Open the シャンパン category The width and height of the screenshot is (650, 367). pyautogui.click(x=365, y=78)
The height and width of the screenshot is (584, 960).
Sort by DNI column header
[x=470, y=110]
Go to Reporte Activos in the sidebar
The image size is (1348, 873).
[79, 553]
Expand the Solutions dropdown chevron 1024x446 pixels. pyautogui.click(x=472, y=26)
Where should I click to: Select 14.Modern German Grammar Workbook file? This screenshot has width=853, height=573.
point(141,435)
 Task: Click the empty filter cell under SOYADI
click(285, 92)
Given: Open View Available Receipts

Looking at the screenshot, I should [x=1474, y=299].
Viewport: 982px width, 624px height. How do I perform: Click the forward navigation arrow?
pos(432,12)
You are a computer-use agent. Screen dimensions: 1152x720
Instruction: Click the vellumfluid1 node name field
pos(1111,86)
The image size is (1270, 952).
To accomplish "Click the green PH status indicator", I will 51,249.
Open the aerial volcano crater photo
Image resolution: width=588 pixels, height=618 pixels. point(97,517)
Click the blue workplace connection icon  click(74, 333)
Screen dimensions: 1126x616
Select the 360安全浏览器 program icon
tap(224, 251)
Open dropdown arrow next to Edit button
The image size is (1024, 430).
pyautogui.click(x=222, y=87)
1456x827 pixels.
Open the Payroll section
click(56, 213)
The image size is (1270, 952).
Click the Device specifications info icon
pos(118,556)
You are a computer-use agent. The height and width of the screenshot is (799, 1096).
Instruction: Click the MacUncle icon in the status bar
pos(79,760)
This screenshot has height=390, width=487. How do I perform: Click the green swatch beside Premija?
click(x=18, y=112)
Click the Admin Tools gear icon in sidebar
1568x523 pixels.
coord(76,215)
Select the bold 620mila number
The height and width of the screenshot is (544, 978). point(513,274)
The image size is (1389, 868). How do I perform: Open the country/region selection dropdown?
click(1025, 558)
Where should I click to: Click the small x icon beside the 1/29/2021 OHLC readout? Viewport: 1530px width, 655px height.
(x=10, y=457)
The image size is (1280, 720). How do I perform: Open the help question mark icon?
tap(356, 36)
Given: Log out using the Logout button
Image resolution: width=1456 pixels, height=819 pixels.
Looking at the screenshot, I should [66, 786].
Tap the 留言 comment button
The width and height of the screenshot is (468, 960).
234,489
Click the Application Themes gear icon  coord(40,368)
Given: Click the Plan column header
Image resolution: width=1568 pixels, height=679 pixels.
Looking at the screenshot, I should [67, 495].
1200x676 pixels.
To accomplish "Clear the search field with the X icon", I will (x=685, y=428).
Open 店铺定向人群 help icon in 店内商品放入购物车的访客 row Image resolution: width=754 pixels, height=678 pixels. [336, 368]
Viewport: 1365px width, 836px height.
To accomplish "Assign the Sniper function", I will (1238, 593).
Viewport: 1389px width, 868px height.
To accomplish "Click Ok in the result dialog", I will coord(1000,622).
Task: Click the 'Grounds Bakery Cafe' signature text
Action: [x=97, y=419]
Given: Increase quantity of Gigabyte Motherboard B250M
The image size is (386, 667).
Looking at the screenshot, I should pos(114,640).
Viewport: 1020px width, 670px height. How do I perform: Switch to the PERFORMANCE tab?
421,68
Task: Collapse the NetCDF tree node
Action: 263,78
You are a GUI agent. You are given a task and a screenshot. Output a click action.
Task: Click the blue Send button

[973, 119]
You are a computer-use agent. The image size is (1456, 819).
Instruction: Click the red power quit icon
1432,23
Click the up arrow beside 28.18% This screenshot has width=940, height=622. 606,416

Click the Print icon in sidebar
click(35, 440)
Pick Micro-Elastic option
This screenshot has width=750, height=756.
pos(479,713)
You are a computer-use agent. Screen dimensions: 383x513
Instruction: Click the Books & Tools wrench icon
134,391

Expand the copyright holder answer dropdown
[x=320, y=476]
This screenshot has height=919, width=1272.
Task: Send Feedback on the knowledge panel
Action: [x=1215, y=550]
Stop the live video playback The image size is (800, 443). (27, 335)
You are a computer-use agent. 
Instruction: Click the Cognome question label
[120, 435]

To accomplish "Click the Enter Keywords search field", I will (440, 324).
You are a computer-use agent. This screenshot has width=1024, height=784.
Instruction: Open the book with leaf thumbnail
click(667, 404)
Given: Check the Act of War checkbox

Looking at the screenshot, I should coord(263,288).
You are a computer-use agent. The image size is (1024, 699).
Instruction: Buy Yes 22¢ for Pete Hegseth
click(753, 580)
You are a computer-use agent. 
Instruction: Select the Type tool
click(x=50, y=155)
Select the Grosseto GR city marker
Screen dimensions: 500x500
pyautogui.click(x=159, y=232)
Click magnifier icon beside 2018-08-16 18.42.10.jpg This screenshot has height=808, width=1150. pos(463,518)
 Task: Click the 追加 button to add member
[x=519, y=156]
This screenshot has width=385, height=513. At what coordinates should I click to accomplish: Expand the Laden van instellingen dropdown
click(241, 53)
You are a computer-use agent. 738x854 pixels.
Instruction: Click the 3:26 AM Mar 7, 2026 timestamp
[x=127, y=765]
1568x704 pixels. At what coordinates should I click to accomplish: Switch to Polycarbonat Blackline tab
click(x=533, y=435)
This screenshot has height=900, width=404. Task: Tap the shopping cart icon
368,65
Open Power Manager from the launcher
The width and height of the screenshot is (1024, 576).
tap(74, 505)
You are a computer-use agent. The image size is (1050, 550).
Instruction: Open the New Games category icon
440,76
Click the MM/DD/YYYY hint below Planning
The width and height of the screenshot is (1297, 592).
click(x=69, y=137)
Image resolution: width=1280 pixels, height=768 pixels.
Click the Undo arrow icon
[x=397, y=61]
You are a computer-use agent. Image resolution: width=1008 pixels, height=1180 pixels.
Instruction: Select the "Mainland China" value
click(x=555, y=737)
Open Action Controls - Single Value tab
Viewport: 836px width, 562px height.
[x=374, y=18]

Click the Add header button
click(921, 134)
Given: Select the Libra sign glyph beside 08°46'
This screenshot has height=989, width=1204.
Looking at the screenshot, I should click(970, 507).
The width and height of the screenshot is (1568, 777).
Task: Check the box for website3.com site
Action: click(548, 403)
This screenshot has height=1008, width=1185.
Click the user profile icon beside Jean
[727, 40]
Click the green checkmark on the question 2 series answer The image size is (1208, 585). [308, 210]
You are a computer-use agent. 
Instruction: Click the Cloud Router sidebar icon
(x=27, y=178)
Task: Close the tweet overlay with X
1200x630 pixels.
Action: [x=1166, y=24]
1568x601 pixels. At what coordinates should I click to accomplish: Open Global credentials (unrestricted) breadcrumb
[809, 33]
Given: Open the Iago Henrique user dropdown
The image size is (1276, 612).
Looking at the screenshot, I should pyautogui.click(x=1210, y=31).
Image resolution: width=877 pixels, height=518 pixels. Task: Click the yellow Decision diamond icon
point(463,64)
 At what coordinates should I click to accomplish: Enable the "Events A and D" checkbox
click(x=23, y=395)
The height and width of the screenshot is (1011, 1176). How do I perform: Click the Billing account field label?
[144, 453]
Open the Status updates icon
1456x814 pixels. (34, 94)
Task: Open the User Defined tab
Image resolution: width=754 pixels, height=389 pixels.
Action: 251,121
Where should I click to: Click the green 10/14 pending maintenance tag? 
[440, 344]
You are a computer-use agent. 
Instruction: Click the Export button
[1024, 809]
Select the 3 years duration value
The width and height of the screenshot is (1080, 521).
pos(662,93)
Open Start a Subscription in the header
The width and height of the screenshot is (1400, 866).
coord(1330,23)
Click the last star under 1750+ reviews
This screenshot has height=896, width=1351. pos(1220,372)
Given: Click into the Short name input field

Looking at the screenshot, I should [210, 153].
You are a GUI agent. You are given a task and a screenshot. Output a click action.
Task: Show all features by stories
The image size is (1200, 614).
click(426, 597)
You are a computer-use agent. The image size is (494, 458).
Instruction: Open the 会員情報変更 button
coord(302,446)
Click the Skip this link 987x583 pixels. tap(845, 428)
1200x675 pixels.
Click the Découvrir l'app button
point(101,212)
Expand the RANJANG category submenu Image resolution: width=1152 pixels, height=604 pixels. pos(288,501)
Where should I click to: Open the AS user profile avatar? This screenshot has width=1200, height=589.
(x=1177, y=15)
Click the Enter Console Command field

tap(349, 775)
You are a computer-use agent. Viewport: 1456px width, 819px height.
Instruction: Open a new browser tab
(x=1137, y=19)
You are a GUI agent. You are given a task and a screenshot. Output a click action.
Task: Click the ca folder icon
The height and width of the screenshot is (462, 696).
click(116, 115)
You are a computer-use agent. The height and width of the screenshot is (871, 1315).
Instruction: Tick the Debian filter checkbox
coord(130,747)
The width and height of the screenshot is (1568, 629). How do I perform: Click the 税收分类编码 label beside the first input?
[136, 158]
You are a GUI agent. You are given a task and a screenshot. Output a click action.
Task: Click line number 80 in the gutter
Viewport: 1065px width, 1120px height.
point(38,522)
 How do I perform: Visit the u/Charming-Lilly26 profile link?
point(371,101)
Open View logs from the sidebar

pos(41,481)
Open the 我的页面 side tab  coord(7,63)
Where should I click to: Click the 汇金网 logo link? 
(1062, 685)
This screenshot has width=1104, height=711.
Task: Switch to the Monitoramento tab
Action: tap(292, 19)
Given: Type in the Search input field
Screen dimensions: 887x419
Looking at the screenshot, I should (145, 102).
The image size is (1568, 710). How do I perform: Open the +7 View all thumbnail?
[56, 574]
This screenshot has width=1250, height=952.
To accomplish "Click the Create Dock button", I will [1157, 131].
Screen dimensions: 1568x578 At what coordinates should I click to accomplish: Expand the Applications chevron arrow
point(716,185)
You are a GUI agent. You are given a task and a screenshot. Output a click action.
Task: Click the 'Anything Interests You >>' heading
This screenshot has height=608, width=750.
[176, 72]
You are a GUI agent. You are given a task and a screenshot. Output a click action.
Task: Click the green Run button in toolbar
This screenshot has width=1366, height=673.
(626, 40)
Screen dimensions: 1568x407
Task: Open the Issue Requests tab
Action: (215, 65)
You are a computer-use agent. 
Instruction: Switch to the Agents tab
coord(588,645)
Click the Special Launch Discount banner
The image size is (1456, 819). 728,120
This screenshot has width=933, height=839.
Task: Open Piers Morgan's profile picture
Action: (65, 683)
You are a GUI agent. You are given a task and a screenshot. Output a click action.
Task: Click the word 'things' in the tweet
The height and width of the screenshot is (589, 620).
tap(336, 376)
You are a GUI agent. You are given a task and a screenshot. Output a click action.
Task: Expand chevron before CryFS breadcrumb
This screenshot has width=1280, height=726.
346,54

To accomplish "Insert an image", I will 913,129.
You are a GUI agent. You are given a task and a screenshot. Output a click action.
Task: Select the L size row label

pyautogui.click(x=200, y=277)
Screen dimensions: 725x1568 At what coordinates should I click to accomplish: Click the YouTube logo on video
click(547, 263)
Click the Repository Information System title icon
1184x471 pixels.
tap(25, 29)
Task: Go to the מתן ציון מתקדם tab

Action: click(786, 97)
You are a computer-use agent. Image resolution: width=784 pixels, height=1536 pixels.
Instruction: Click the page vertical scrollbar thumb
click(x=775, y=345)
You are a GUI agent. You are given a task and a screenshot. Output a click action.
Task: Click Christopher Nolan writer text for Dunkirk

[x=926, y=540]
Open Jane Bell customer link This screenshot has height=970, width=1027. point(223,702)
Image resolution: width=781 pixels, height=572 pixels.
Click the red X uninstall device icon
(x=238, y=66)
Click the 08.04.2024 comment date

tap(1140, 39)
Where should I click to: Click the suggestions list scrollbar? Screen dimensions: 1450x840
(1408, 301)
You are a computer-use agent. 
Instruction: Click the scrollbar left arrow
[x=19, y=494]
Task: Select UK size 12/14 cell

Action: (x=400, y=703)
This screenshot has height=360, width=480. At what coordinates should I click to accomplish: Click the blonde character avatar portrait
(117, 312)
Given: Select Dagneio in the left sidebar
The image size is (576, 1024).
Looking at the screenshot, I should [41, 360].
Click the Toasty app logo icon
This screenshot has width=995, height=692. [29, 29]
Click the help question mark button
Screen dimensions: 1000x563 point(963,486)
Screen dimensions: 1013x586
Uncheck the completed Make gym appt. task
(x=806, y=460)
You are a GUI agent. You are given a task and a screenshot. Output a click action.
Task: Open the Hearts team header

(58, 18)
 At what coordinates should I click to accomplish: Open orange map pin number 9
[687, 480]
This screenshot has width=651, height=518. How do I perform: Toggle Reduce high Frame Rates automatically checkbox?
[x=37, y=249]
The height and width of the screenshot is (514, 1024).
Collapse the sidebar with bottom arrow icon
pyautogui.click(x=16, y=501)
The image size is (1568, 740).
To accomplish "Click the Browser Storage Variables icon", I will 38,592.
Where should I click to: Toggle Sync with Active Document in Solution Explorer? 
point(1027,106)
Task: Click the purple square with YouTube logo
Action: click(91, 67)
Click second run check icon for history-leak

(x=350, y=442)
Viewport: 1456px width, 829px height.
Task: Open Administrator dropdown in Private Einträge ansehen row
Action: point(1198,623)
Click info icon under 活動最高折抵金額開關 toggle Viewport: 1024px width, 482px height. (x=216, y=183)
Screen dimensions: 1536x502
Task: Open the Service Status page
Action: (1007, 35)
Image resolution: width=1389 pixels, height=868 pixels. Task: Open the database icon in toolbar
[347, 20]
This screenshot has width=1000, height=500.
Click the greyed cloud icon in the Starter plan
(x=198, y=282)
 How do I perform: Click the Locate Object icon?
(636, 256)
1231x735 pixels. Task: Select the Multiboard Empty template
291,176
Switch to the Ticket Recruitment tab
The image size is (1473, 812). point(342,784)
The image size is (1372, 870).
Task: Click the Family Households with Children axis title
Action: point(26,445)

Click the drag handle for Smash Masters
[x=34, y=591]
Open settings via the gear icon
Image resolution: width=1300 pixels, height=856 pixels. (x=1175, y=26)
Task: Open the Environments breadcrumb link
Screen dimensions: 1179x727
========================================================================
**BRIEF:**
Copy exactly the lines that run from the first line of the data to the line containing "Expand the Solutions", please, with both ends included and nothing else.

**EXERCISE RESULT:**
Open the シャンパン category The width and height of the screenshot is (650, 367). pyautogui.click(x=365, y=78)
The height and width of the screenshot is (584, 960).
Sort by DNI column header
[x=470, y=110]
Go to Reporte Activos in the sidebar
The image size is (1348, 873).
[79, 553]
Expand the Solutions dropdown chevron 1024x446 pixels. pyautogui.click(x=472, y=26)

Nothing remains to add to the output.